9780811200059 1936645 09D2D63Bbb61C49561F5D1070Bd6F9F6I read the following passage the other day and it so strongly reminded me of an ex-girlfriend of mine I began to believe in time machines, that Djuna Barnes somehow travelled to New York a couple of years ago, studied this woman then said, "Fuck this," hopped back in her tin-foil space craft and headed back to 1920's Paris.

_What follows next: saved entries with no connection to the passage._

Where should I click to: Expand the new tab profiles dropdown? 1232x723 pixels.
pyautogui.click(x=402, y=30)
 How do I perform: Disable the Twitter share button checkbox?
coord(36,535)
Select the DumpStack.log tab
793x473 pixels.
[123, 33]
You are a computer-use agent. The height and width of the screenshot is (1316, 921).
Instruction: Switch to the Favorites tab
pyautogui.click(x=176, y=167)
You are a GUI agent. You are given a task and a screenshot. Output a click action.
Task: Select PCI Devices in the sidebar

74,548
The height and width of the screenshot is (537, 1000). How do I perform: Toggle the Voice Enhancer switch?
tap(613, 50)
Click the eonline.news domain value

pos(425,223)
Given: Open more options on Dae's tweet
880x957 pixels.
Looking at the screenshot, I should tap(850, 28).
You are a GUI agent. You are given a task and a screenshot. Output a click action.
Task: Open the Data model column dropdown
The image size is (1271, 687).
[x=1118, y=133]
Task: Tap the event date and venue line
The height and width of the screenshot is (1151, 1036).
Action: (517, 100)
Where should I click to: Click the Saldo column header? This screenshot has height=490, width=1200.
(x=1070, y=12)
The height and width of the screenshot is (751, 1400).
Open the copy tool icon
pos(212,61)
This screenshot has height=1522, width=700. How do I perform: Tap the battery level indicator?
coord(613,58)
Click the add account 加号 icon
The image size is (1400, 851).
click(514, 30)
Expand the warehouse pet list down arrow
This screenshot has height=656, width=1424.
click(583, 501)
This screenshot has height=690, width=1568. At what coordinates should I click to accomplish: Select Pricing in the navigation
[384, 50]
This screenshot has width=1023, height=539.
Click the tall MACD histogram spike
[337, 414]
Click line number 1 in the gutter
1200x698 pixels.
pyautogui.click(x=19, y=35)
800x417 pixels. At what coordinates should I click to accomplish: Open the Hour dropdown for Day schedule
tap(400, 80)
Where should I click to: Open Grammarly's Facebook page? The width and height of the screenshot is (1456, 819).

Her walls, her cupboards, her bureaux, were teeming with the second-hand dealings with life. It takes a bold and authentic robber to get first-hand plunder. Someone else's marriage ring was on her finger; the photograph taken of Robin for Nora say upon her table. The books in her library were other people's selections. She lived among her own things like a visitor to a room kept "exactly like it was when--"

...

When anyone was witty about a contemporary event, she would look perplexed and a little dismayed, as if someone had done something that really shout not have been done; therefore her attention had been narrowed down to listening for faux pas She frequently talked about something being the "death of her" and certainly anything could have been had she been the first to suffer it...Hovering, trembling, tip-toeing, she would unwind anecdote after anecdote in a light rapid lisping voice which one always expected to change, to drop and to become the "every day" voice,; but it never did. The stories were humorous, well told. She would smile, toss her hands up, widen her eyes; immediatey everyone in the room had a certain feeling of something lost, sensing that there was one person who was missing the omporance of the moment, who had not heard the story; the teller herself.

...

No one could intrude upon her because there was no place for intrusion. This inadequacy made her insubordinate--she could not participate in a great love, she could only report it. Since her emotional reactions were without distinction, she had to fall back on the emotions of the past, great loves already lived and reated, and over those she seemed to suffer and grow glad.

When she fell in love it was with a perfect fury of accumulated dishonesty; she became instantly a dealer in second-hand and therefore incalculable emotions. As, from the solid archives of usage, she had stolen or appropriated the dignity of speech, so she appropriated the most passionate love that she knew, Nora's for Robin, She was a "squatter" by instinct.